> What is needed
List every line of the data below that contains the string "toolbar".

[Item coordinate data]
%%

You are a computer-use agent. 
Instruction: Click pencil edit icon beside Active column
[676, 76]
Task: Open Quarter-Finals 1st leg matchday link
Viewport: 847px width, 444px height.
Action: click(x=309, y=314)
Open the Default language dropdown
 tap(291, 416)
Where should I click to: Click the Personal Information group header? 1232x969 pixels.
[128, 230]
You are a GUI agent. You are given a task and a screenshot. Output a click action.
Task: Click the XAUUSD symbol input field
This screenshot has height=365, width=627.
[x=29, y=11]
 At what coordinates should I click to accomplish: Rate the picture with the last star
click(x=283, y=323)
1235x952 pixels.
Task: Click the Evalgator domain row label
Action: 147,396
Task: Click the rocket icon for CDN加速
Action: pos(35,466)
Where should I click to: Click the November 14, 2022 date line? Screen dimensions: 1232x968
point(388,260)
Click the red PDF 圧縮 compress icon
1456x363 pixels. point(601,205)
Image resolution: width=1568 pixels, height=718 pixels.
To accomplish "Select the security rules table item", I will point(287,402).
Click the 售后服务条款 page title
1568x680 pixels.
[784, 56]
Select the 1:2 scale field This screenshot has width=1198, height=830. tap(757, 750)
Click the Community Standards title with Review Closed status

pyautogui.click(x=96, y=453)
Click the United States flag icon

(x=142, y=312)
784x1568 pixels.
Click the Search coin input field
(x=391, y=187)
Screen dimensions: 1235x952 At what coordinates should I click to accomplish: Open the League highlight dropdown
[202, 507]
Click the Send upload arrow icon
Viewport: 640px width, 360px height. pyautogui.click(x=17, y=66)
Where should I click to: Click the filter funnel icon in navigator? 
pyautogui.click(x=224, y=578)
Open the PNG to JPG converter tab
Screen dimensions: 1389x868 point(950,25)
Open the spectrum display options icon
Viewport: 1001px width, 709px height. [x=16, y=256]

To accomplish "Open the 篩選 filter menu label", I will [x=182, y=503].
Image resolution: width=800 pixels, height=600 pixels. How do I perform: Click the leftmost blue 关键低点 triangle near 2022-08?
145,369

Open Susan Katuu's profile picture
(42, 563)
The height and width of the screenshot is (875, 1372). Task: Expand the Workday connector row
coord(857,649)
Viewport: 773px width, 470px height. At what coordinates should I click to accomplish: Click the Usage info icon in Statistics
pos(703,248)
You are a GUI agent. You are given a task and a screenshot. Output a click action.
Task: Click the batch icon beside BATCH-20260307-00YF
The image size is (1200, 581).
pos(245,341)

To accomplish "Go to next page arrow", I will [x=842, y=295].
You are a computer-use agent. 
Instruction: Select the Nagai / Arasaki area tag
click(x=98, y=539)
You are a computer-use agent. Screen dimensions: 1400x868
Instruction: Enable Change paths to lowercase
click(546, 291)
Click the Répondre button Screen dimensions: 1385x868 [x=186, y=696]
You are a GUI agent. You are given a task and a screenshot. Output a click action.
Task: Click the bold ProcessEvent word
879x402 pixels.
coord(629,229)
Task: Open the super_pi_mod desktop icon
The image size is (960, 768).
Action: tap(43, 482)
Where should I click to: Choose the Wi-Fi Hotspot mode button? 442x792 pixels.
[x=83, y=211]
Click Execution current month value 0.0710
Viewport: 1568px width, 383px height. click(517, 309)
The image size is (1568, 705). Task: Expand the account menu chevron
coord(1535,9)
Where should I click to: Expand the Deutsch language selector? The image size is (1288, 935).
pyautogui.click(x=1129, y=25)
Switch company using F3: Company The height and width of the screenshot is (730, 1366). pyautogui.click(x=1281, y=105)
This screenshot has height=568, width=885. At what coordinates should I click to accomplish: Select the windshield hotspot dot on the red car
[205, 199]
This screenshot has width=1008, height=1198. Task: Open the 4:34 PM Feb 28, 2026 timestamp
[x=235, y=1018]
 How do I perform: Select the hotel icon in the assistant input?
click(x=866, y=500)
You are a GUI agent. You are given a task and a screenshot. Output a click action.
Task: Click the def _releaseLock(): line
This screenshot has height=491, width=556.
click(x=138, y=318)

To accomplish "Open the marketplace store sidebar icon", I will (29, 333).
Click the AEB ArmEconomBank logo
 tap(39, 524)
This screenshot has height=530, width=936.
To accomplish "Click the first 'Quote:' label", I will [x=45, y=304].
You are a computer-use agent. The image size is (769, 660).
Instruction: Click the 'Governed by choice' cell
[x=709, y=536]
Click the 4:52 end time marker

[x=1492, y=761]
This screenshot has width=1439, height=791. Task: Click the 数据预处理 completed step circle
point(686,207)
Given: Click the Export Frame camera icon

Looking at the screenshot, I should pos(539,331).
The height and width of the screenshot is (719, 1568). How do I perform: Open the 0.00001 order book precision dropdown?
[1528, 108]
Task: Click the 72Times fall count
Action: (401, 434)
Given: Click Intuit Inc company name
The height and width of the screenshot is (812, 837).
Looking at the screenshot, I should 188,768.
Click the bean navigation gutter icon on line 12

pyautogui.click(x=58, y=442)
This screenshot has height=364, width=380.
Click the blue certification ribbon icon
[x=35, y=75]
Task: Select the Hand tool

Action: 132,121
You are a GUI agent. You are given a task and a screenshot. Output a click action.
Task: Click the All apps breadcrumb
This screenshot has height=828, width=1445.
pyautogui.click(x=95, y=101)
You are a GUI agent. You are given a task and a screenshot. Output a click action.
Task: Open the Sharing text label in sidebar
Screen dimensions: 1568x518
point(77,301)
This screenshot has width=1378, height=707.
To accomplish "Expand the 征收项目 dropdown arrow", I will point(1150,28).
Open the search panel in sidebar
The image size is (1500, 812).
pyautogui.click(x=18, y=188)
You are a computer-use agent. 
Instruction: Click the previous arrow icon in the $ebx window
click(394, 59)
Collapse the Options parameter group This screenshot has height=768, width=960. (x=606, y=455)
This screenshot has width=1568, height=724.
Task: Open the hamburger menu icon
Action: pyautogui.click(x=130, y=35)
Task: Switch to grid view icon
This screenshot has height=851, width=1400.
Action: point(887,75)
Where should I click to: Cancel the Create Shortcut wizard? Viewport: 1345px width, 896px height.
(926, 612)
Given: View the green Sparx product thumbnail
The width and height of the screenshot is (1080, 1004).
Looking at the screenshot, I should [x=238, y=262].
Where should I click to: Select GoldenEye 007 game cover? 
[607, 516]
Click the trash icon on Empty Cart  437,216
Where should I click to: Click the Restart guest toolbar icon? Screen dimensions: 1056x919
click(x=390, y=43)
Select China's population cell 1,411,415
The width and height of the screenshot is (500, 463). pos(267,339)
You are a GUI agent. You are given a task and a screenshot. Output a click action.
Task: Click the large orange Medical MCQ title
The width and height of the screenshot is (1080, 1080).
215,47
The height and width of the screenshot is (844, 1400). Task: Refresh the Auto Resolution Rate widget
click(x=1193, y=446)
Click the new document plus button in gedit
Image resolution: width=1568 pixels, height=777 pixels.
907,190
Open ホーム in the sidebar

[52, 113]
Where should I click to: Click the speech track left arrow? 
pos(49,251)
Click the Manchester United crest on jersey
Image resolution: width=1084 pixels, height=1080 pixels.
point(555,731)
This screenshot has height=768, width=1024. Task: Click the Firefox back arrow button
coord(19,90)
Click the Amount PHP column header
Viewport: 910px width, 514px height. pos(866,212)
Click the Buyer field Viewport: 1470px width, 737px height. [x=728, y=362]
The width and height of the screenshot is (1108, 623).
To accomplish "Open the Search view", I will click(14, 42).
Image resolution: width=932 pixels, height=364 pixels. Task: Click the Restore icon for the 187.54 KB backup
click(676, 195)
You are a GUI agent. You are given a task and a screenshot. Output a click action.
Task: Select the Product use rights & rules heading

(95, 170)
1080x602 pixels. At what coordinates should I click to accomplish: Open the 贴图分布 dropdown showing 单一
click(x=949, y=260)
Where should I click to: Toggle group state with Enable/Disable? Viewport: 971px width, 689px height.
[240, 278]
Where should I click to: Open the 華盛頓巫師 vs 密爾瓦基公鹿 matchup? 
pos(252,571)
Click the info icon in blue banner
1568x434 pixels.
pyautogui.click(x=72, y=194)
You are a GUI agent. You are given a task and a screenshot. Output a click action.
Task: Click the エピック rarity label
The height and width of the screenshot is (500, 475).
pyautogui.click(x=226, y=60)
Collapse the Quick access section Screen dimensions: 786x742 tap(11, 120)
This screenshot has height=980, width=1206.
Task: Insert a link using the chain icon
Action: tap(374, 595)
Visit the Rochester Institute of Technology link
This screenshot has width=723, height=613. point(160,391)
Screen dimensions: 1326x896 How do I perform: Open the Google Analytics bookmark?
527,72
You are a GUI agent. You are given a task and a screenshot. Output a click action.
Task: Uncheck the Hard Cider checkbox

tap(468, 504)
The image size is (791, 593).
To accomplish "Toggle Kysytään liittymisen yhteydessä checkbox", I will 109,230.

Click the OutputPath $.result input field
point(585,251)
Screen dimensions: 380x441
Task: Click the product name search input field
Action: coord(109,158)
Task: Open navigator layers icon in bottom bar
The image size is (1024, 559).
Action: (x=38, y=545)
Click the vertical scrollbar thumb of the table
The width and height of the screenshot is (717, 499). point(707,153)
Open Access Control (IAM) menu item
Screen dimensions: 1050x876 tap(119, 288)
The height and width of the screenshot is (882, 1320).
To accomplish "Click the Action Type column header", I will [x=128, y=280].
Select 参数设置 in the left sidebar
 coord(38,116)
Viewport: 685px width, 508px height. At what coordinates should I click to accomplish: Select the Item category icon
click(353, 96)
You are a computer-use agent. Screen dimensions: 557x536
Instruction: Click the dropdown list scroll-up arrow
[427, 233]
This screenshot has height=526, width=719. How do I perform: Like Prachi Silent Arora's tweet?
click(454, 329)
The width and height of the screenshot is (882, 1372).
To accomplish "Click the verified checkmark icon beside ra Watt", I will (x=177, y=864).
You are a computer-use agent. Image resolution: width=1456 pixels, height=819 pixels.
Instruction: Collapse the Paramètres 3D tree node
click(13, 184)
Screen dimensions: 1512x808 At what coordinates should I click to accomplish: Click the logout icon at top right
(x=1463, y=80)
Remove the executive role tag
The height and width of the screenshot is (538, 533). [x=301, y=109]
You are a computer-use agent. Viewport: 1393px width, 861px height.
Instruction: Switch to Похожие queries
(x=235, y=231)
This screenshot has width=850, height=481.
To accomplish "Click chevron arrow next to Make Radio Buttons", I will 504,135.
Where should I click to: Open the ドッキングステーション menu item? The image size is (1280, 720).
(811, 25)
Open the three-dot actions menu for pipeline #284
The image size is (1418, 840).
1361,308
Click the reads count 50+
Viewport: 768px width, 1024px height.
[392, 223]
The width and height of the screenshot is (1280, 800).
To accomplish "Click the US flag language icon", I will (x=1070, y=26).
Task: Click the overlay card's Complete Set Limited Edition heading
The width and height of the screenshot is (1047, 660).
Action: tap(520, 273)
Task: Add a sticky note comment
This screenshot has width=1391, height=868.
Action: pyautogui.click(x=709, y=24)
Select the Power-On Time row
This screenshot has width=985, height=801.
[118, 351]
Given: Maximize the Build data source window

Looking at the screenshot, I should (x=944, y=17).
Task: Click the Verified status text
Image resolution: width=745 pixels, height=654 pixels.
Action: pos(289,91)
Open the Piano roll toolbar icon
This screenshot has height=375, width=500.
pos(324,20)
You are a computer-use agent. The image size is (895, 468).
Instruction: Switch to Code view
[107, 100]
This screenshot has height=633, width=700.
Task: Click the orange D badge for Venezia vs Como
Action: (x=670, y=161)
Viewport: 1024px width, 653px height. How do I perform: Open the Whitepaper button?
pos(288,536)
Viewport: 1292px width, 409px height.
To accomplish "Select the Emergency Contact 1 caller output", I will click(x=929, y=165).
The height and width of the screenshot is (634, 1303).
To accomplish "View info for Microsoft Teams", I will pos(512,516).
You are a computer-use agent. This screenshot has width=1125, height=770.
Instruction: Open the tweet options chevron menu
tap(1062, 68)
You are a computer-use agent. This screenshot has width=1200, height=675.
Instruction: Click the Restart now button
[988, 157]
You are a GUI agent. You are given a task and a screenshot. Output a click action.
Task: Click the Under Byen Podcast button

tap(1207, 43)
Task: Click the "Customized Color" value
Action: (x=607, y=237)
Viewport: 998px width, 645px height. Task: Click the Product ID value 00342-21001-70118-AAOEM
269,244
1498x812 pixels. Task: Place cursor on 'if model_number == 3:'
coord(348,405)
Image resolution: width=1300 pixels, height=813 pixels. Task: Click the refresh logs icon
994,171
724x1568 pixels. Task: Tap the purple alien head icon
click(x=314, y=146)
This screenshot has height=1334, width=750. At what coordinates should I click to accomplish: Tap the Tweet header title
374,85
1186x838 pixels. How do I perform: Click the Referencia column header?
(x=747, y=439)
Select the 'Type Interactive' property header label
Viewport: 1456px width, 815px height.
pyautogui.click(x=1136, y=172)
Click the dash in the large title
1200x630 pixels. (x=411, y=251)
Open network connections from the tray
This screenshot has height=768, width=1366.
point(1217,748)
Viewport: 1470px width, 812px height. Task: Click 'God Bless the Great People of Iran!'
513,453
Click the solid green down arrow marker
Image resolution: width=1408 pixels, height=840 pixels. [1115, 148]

%%

> Output below
Where should I click to: Click the Restart guest toolbar icon? Screen dimensions: 1056x919
Open the Piano roll toolbar icon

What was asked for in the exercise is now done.